• **EXERCISE INSTRUCTIONS**
Taking the line that contains "Screen dimensions: 1080x672" as the first and the final line of the records as the last, write out every line between them exactly, ends included, and nothing else.

Pixel coordinate grounding data
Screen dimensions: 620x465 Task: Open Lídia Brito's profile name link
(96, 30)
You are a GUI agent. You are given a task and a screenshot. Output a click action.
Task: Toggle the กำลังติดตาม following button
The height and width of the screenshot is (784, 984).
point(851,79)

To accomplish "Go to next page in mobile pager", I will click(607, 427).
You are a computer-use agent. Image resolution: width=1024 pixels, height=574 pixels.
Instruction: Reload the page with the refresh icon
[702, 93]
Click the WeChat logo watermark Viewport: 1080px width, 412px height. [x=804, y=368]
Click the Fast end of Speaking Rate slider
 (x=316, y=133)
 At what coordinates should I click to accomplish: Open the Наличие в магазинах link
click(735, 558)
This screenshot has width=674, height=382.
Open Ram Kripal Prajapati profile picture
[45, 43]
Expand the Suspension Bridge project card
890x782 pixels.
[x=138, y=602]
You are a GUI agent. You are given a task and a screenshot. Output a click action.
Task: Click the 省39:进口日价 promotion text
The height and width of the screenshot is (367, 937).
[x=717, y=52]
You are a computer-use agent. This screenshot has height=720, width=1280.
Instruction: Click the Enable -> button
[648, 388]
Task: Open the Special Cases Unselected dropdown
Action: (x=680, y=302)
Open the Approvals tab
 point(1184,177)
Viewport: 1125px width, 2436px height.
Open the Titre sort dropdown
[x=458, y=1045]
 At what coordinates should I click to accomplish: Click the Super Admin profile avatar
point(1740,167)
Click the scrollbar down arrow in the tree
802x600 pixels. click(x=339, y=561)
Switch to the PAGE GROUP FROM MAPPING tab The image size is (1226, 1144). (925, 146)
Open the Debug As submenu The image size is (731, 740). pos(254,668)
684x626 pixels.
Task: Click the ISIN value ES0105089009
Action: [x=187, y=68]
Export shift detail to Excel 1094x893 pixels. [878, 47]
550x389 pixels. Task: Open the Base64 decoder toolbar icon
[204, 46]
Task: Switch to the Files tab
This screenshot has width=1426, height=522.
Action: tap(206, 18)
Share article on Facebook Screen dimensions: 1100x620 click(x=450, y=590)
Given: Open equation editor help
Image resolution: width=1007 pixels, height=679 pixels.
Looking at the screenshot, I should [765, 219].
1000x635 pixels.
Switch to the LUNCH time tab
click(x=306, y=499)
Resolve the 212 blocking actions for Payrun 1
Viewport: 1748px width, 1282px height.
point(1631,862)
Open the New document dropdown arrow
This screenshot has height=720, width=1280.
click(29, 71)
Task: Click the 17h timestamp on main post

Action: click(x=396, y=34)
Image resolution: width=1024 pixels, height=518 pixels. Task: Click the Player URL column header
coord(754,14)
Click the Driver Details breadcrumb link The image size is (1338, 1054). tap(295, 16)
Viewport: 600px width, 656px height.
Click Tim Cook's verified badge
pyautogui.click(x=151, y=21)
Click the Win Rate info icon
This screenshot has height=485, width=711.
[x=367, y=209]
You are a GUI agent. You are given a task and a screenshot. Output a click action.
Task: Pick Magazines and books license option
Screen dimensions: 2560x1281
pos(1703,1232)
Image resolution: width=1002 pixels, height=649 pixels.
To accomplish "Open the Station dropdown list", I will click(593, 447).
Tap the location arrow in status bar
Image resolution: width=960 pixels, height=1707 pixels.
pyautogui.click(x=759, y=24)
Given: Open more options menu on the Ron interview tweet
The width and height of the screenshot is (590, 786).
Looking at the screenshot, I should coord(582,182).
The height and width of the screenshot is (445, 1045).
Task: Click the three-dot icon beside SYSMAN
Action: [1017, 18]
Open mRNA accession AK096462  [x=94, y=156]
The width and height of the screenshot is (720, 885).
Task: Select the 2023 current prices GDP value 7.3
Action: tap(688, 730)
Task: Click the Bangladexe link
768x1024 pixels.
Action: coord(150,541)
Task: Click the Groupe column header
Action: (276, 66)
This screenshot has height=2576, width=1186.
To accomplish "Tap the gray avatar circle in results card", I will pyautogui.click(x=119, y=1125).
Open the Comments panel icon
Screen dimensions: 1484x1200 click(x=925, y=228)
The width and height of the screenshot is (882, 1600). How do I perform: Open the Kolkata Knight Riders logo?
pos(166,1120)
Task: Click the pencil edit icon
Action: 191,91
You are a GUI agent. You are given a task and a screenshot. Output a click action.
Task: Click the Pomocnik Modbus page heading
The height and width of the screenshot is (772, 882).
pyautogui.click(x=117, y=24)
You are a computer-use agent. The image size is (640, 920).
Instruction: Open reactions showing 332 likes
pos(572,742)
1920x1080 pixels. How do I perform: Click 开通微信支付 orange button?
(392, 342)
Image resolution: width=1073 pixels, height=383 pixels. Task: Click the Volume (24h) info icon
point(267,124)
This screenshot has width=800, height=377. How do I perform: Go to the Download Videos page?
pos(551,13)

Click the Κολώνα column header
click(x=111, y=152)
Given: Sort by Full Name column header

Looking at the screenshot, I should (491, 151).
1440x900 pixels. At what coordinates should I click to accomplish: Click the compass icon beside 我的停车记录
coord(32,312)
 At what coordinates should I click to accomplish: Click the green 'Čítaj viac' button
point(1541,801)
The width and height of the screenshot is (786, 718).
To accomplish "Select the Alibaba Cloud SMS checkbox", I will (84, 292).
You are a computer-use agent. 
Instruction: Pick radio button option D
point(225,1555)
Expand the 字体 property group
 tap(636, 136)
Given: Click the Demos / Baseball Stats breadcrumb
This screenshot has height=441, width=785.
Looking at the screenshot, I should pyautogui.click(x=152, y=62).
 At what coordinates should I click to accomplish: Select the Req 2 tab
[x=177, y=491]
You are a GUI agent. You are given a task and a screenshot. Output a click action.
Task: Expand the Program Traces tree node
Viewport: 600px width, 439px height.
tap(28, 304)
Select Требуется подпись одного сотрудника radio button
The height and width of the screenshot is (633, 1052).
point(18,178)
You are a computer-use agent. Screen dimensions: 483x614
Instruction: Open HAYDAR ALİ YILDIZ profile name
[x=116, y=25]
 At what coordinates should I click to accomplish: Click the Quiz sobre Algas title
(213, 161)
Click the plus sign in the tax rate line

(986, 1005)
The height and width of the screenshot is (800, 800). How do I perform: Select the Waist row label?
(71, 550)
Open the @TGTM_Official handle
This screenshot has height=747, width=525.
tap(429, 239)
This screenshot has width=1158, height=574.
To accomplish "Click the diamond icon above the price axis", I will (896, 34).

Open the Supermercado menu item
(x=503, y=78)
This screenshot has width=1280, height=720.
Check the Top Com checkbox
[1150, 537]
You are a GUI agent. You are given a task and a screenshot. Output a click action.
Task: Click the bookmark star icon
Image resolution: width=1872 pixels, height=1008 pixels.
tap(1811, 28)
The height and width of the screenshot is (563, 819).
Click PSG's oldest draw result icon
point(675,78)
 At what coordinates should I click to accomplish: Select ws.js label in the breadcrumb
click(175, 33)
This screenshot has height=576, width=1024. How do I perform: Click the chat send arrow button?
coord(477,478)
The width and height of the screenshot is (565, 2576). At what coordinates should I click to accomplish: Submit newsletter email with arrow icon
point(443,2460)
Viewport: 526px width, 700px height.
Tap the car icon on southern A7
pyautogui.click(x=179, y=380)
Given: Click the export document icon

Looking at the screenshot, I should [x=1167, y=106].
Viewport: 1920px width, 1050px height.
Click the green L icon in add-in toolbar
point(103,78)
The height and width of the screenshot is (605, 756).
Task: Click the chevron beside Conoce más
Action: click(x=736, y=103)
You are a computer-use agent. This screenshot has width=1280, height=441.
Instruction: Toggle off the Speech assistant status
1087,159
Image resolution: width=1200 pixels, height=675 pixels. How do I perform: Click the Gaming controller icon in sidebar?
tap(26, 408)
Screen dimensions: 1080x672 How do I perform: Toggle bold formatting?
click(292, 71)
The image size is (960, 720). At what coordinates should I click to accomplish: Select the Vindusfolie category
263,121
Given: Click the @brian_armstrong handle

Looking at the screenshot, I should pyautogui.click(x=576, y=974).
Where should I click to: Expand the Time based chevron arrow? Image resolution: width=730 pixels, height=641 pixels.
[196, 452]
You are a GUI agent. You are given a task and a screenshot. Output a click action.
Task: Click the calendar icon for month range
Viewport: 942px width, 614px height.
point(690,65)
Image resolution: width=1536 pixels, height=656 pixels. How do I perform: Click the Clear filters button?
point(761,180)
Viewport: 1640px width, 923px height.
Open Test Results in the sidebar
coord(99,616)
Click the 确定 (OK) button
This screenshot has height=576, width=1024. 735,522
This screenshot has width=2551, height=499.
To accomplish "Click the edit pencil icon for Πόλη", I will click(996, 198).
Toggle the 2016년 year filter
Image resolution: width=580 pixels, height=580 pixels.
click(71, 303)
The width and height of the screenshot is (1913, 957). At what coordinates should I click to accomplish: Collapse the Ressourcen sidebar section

• **TASK RESULT**
Screen dimensions: 1080x672 How do I perform: Toggle bold formatting?
click(292, 71)
The image size is (960, 720). At what coordinates should I click to accomplish: Select the Vindusfolie category
263,121
Given: Click the @brian_armstrong handle

Looking at the screenshot, I should pyautogui.click(x=576, y=974).
Where should I click to: Expand the Time based chevron arrow? Image resolution: width=730 pixels, height=641 pixels.
[196, 452]
You are a GUI agent. You are given a task and a screenshot. Output a click action.
Task: Click the calendar icon for month range
Viewport: 942px width, 614px height.
point(690,65)
Image resolution: width=1536 pixels, height=656 pixels. How do I perform: Click the Clear filters button?
point(761,180)
Viewport: 1640px width, 923px height.
Open Test Results in the sidebar
coord(99,616)
Click the 确定 (OK) button
This screenshot has height=576, width=1024. 735,522
This screenshot has width=2551, height=499.
To accomplish "Click the edit pencil icon for Πόλη", I will click(996, 198).
Toggle the 2016년 year filter
Image resolution: width=580 pixels, height=580 pixels.
click(71, 303)
The width and height of the screenshot is (1913, 957). At what coordinates should I click to accomplish: Collapse the Ressourcen sidebar section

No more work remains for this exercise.